Me: Got any more of those debbled eggs?
Friend: Did you just say DEBBLED eggs?
Me: No, I said the right thing…
The 5 Most Important Films (and the Life Lessons They Teach)
1. Armageddon (space is scary)
2. Jaws (the ocean is scary)
3. Terminator 2 (the future is scary)
4. My Girl (bees are scary)
5. Weekend at Bernie’s (putting sunglasses on a corpse and taking him jet-skiing is fun!)
If you message me back on a dating app, I assume you are just being polite. If we go out for coffee together, again, I assume you are just being polite. If we end up dating, you’re probably just a very polite person. If we get married, it was probably just the polite thing to do.
I tried to spell perseverance but I gave up in the end
My mom gave the kids a 1,000 piece puzzle, so tonight, as a family, we will be putting together a list of nursing homes.
Me: i hate it when I have to come in to work
Boss: i hate it when you have to come to work, too
me: see you tomorrow
coworker: ok it’s a date[later]
me, thinking to myself: a date? but that could lead to affection, intimacy and eventually, love[the next day]
coworker: *just doing work stuff like any other day*
me: *in HR desperately seeking a transfer to Argentina*
Biden: Maybe we make our own country and he won’t be invited
Obama: Joe
Biden: And MAYBE THIS TIME WE CALL IT THE BLACK HOUSE RIGHT BARACK
Slapping the TV remote on your knee extends the battery life.
It’s science.
CPR refresher class. We’re told, “If they’re not breathing, there’s no way you can make it worse.” Woman then trips; kicks dummy’s head off.
“Every dog has his day,” they used to say. Still, no one was quite prepared that morning Emperor Mister Pickles marched his army into town.
Some say I’ve “gone off the rails,” or “left the reservation,” or “screwed the pooch,” or “mixed my metaphors,” or “launched the hot dog”
When two girls hate each other, they say “we should DEFINITELY hang out” and then take turns shouting “definitely!” until one of them dies.
Husband: *texting me* Any chance we can skip that dinner party tonight?
Me: *already in my pajamas* If that’s what you really want.
I first experienced deep shame and humiliation when my mom told me I should probably start saying “train” instead of “choo-choo train” while I was still at the tender age of 27.
Went to the car wash and asked for one of those Brazilian wax jobs everyone’s been talking about.
ME: forgive me father for I have sinned
PRIEST: nothing that can’t be forgiven my son
ME: I microwave my pop tarts
PRIEST: u sick son of a
Me: Boss our sales are really going updog.
Boss: You mean up?
Me: No, updog.
Boss: What’s updog?
Me: Not our sales. We’re bankrupt.
Me: I don’t think I can handle any more stress or challenges in my life.
Universe: Hold my beer.
(holding a pickle like a cigarette) do you mind if i?

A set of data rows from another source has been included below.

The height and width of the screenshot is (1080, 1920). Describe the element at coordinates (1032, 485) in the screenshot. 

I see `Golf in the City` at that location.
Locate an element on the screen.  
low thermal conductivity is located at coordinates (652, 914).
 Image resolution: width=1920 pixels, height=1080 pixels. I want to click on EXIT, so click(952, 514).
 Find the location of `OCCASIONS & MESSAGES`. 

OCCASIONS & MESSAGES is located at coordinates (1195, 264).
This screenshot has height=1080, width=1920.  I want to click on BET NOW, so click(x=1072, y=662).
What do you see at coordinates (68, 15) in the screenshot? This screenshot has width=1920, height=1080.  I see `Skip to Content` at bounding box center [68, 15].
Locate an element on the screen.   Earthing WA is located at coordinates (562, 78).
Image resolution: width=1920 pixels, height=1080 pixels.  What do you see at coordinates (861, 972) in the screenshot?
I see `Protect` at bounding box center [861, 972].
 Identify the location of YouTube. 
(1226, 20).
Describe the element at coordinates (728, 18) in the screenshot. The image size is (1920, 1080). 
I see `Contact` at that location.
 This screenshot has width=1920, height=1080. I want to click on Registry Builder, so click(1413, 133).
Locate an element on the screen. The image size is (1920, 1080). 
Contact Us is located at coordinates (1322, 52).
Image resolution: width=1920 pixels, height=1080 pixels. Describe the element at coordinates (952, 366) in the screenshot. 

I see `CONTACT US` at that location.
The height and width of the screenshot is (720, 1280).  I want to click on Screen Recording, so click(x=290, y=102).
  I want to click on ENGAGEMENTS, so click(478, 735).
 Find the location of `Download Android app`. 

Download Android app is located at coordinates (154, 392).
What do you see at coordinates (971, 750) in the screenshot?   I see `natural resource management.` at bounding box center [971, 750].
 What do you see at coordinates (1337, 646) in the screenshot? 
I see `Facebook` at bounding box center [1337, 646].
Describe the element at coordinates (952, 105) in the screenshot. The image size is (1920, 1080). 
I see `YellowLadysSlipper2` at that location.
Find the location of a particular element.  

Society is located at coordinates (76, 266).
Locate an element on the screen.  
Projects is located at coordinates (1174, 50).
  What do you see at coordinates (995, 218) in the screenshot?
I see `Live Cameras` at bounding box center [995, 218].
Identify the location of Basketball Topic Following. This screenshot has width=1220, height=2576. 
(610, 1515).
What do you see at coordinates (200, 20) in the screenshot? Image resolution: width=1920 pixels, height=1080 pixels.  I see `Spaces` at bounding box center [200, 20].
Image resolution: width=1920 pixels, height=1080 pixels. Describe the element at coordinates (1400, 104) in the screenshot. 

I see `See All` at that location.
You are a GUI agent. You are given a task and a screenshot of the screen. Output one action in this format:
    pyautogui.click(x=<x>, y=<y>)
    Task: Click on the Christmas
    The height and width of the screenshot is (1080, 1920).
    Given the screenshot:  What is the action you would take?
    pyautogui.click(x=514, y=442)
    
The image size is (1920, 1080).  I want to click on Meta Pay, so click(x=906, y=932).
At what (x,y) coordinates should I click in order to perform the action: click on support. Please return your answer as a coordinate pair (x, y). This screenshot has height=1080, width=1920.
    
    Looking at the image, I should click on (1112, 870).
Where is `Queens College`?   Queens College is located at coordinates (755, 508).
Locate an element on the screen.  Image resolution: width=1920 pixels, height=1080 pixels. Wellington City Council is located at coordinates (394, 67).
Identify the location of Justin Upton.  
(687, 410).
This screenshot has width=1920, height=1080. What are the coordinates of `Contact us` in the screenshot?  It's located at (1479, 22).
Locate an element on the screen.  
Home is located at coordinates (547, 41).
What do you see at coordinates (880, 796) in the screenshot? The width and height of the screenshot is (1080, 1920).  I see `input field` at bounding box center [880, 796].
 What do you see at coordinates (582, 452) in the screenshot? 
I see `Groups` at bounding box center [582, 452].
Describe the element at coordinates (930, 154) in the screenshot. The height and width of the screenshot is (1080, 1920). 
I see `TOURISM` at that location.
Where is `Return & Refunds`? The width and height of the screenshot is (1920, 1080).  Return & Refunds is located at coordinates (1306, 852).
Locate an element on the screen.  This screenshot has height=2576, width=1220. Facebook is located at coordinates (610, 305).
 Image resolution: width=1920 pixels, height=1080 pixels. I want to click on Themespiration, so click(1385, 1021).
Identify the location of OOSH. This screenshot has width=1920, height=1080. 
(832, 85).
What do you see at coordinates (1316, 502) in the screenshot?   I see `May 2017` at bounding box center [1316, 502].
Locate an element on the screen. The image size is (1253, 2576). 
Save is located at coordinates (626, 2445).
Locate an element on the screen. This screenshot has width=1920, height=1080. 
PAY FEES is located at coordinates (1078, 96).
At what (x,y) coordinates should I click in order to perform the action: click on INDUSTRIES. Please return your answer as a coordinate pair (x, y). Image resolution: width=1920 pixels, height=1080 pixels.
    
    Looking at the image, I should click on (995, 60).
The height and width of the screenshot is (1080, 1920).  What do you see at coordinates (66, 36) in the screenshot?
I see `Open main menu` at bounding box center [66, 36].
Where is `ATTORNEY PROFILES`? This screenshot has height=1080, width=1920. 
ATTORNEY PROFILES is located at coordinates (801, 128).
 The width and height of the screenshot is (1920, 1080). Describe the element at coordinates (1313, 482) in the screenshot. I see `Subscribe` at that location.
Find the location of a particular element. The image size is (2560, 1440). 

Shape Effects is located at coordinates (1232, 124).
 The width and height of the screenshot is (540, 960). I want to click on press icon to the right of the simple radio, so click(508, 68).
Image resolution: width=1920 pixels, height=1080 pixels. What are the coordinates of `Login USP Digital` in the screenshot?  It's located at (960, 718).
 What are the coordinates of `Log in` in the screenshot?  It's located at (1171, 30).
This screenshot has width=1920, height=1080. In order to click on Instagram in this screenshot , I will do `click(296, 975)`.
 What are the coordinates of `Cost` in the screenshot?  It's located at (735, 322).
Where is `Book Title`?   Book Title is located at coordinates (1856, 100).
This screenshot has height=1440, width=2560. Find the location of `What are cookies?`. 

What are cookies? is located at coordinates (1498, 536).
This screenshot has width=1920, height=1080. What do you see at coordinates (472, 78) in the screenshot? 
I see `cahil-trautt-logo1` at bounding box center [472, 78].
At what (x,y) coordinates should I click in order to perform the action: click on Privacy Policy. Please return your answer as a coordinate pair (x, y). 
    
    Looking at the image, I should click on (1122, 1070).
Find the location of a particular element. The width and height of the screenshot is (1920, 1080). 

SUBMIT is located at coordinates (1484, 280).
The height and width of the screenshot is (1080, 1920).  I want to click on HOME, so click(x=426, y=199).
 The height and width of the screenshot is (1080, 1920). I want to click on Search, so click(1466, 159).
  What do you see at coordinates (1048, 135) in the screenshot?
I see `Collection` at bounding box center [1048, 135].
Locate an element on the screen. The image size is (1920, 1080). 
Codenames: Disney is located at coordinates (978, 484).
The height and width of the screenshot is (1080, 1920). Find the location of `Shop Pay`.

stand with me against insufficient seating
Women who say giving birth is painful, obviously never watched YouTube with a 7 year old.
Missing those days when “hemorrhoids” was just a challenging word to spell.
Iceland is like a guy who brags he was prom king and captain of the varsity basketball team and yearbook editor and then you find out he was homeschooled.
Just saw a man park, walk into a movie theater, walk out two minutes later with a large popcorn and a fountain soda, get in his car, and drive away. A hero of our time.
*sees guy on a WANTED poster*
Must be nice
Wolfman: *Drinks a Coors Light* Noooooo!
Me: OMG you’re dying because Coors Light is called The Silver Bullet?
Wolfman: No this beer is just gross.
[taking a walk with mom]
Me: *steps on a crack and hears a woman scream*
Mom: I guess now is the time to tell you that you’re adopted.